» Your task:
This task is to restate all of the entries exactly.

[[ Data for processing open ]]

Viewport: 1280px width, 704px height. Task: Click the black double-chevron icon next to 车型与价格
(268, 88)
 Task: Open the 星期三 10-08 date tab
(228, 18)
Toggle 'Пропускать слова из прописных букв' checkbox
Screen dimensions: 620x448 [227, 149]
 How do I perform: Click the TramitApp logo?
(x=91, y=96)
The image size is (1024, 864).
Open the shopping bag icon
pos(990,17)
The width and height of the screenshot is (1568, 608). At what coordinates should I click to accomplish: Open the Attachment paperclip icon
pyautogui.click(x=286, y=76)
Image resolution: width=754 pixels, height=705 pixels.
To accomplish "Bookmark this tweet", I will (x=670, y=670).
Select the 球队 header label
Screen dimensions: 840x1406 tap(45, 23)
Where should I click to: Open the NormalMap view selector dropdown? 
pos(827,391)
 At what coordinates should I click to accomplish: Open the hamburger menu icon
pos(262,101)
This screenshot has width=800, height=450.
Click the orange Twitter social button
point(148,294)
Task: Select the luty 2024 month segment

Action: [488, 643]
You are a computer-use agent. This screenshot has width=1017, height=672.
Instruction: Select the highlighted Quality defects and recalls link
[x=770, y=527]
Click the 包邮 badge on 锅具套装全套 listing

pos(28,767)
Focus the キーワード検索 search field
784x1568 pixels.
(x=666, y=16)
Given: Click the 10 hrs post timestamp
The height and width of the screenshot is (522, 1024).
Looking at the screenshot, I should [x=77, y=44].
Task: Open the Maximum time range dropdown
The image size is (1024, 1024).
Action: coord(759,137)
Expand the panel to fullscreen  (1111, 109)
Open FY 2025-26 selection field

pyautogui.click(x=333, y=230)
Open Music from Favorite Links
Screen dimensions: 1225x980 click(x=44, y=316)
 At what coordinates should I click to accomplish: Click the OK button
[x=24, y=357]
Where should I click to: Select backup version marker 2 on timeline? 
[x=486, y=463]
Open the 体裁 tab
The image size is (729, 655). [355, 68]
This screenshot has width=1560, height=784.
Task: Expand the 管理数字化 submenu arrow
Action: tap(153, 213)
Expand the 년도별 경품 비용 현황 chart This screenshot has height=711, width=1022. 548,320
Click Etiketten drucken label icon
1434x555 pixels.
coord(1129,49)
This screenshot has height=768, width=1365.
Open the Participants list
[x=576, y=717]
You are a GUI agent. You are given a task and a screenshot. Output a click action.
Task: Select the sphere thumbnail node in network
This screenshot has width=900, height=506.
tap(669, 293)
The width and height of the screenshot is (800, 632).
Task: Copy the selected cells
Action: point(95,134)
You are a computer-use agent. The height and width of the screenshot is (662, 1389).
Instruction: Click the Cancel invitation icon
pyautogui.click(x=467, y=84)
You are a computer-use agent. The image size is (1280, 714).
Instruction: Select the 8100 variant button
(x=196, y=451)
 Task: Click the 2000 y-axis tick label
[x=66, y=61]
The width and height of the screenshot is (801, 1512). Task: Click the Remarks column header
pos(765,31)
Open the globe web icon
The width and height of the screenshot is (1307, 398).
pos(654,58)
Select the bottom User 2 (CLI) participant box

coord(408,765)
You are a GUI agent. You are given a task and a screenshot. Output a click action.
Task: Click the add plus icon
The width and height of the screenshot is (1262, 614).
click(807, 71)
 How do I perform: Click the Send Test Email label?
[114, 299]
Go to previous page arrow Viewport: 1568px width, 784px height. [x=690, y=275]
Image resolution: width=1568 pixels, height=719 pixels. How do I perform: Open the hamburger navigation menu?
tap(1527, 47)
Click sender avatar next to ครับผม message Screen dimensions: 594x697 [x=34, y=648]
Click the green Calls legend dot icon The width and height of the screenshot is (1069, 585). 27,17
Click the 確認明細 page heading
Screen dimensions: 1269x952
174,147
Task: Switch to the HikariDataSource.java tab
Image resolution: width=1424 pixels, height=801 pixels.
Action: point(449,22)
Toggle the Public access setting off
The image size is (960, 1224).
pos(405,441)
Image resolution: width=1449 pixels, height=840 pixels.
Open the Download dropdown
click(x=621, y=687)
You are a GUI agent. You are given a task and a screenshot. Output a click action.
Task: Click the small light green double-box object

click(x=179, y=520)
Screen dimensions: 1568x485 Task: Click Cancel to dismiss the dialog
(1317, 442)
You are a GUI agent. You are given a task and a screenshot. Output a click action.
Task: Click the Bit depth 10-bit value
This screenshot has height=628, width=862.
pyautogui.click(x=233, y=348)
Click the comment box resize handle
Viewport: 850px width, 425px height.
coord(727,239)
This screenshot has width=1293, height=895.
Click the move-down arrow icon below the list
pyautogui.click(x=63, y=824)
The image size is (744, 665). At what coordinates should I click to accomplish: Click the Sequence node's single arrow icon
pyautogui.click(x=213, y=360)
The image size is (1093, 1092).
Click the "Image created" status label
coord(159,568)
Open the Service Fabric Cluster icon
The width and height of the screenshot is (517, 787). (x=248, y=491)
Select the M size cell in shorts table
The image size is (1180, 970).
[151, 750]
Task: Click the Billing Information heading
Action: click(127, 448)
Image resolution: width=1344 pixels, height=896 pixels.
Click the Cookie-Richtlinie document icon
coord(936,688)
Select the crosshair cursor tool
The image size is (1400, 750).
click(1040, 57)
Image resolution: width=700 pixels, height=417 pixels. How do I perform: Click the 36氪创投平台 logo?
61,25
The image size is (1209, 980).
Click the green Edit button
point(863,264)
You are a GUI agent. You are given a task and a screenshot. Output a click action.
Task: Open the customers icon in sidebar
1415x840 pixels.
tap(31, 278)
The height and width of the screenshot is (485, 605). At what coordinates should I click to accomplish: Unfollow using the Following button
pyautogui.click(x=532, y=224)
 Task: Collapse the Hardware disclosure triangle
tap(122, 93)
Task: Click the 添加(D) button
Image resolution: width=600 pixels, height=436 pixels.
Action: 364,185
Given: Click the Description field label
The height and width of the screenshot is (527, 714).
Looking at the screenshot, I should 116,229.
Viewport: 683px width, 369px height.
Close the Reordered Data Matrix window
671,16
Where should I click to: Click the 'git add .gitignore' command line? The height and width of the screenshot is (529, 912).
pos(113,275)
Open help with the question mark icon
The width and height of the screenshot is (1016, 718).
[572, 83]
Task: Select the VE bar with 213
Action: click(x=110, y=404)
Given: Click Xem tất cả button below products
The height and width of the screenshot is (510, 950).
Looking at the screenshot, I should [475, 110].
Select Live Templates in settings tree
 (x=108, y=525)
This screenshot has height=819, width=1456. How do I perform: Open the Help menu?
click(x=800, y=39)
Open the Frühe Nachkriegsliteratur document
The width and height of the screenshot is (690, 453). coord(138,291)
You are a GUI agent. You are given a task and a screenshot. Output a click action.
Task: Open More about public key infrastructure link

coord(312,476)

[[ Data for processing closed ]]

» Response:
Viewport: 1280px width, 704px height. Task: Click the black double-chevron icon next to 车型与价格
(268, 88)
 Task: Open the 星期三 10-08 date tab
(228, 18)
Toggle 'Пропускать слова из прописных букв' checkbox
Screen dimensions: 620x448 [227, 149]
 How do I perform: Click the TramitApp logo?
(x=91, y=96)
The image size is (1024, 864).
Open the shopping bag icon
pos(990,17)
The width and height of the screenshot is (1568, 608). At what coordinates should I click to accomplish: Open the Attachment paperclip icon
pyautogui.click(x=286, y=76)
Image resolution: width=754 pixels, height=705 pixels.
To accomplish "Bookmark this tweet", I will (x=670, y=670).
Select the 球队 header label
Screen dimensions: 840x1406 tap(45, 23)
Where should I click to: Open the NormalMap view selector dropdown? 
pos(827,391)
 At what coordinates should I click to accomplish: Open the hamburger menu icon
pos(262,101)
This screenshot has width=800, height=450.
Click the orange Twitter social button
point(148,294)
Task: Select the luty 2024 month segment

Action: [488, 643]
You are a computer-use agent. This screenshot has width=1017, height=672.
Instruction: Select the highlighted Quality defects and recalls link
[x=770, y=527]
Click the 包邮 badge on 锅具套装全套 listing

pos(28,767)
Focus the キーワード検索 search field
784x1568 pixels.
(x=666, y=16)
Given: Click the 10 hrs post timestamp
The height and width of the screenshot is (522, 1024).
Looking at the screenshot, I should [x=77, y=44].
Task: Open the Maximum time range dropdown
The image size is (1024, 1024).
Action: coord(759,137)
Expand the panel to fullscreen  (1111, 109)
Open FY 2025-26 selection field

pyautogui.click(x=333, y=230)
Open Music from Favorite Links
Screen dimensions: 1225x980 click(x=44, y=316)
 At what coordinates should I click to accomplish: Click the OK button
[x=24, y=357]
Where should I click to: Select backup version marker 2 on timeline? 
[x=486, y=463]
Open the 体裁 tab
The image size is (729, 655). [355, 68]
This screenshot has width=1560, height=784.
Task: Expand the 管理数字化 submenu arrow
Action: tap(153, 213)
Expand the 년도별 경품 비용 현황 chart This screenshot has height=711, width=1022. 548,320
Click Etiketten drucken label icon
1434x555 pixels.
coord(1129,49)
This screenshot has height=768, width=1365.
Open the Participants list
[x=576, y=717]
You are a GUI agent. You are given a task and a screenshot. Output a click action.
Task: Select the sphere thumbnail node in network
This screenshot has width=900, height=506.
tap(669, 293)
The width and height of the screenshot is (800, 632).
Task: Copy the selected cells
Action: point(95,134)
You are a computer-use agent. The height and width of the screenshot is (662, 1389).
Instruction: Click the Cancel invitation icon
pyautogui.click(x=467, y=84)
You are a computer-use agent. The image size is (1280, 714).
Instruction: Select the 8100 variant button
(x=196, y=451)
 Task: Click the 2000 y-axis tick label
[x=66, y=61]
The width and height of the screenshot is (801, 1512). Task: Click the Remarks column header
pos(765,31)
Open the globe web icon
The width and height of the screenshot is (1307, 398).
pos(654,58)
Select the bottom User 2 (CLI) participant box

coord(408,765)
You are a GUI agent. You are given a task and a screenshot. Output a click action.
Task: Click the add plus icon
The width and height of the screenshot is (1262, 614).
click(807, 71)
 How do I perform: Click the Send Test Email label?
[114, 299]
Go to previous page arrow Viewport: 1568px width, 784px height. [x=690, y=275]
Image resolution: width=1568 pixels, height=719 pixels. How do I perform: Open the hamburger navigation menu?
tap(1527, 47)
Click sender avatar next to ครับผม message Screen dimensions: 594x697 [x=34, y=648]
Click the green Calls legend dot icon The width and height of the screenshot is (1069, 585). 27,17
Click the 確認明細 page heading
Screen dimensions: 1269x952
174,147
Task: Switch to the HikariDataSource.java tab
Image resolution: width=1424 pixels, height=801 pixels.
Action: point(449,22)
Toggle the Public access setting off
The image size is (960, 1224).
pos(405,441)
Image resolution: width=1449 pixels, height=840 pixels.
Open the Download dropdown
click(x=621, y=687)
You are a GUI agent. You are given a task and a screenshot. Output a click action.
Task: Click the small light green double-box object

click(x=179, y=520)
Screen dimensions: 1568x485 Task: Click Cancel to dismiss the dialog
(1317, 442)
You are a GUI agent. You are given a task and a screenshot. Output a click action.
Task: Click the Bit depth 10-bit value
This screenshot has height=628, width=862.
pyautogui.click(x=233, y=348)
Click the comment box resize handle
Viewport: 850px width, 425px height.
coord(727,239)
This screenshot has width=1293, height=895.
Click the move-down arrow icon below the list
pyautogui.click(x=63, y=824)
The image size is (744, 665). At what coordinates should I click to accomplish: Click the Sequence node's single arrow icon
pyautogui.click(x=213, y=360)
The image size is (1093, 1092).
Click the "Image created" status label
coord(159,568)
Open the Service Fabric Cluster icon
The width and height of the screenshot is (517, 787). (x=248, y=491)
Select the M size cell in shorts table
The image size is (1180, 970).
[151, 750]
Task: Click the Billing Information heading
Action: click(127, 448)
Image resolution: width=1344 pixels, height=896 pixels.
Click the Cookie-Richtlinie document icon
coord(936,688)
Select the crosshair cursor tool
The image size is (1400, 750).
click(1040, 57)
Image resolution: width=700 pixels, height=417 pixels. How do I perform: Click the 36氪创投平台 logo?
61,25
The image size is (1209, 980).
Click the green Edit button
point(863,264)
You are a GUI agent. You are given a task and a screenshot. Output a click action.
Task: Open the customers icon in sidebar
1415x840 pixels.
tap(31, 278)
The height and width of the screenshot is (485, 605). At what coordinates should I click to accomplish: Unfollow using the Following button
pyautogui.click(x=532, y=224)
 Task: Collapse the Hardware disclosure triangle
tap(122, 93)
Task: Click the 添加(D) button
Image resolution: width=600 pixels, height=436 pixels.
Action: 364,185
Given: Click the Description field label
The height and width of the screenshot is (527, 714).
Looking at the screenshot, I should 116,229.
Viewport: 683px width, 369px height.
Close the Reordered Data Matrix window
671,16
Where should I click to: Click the 'git add .gitignore' command line? The height and width of the screenshot is (529, 912).
pos(113,275)
Open help with the question mark icon
The width and height of the screenshot is (1016, 718).
[572, 83]
Task: Select the VE bar with 213
Action: click(x=110, y=404)
Given: Click Xem tất cả button below products
The height and width of the screenshot is (510, 950).
Looking at the screenshot, I should [475, 110].
Select Live Templates in settings tree
 (x=108, y=525)
This screenshot has height=819, width=1456. How do I perform: Open the Help menu?
click(x=800, y=39)
Open the Frühe Nachkriegsliteratur document
The width and height of the screenshot is (690, 453). coord(138,291)
You are a GUI agent. You are given a task and a screenshot. Output a click action.
Task: Open More about public key infrastructure link

coord(312,476)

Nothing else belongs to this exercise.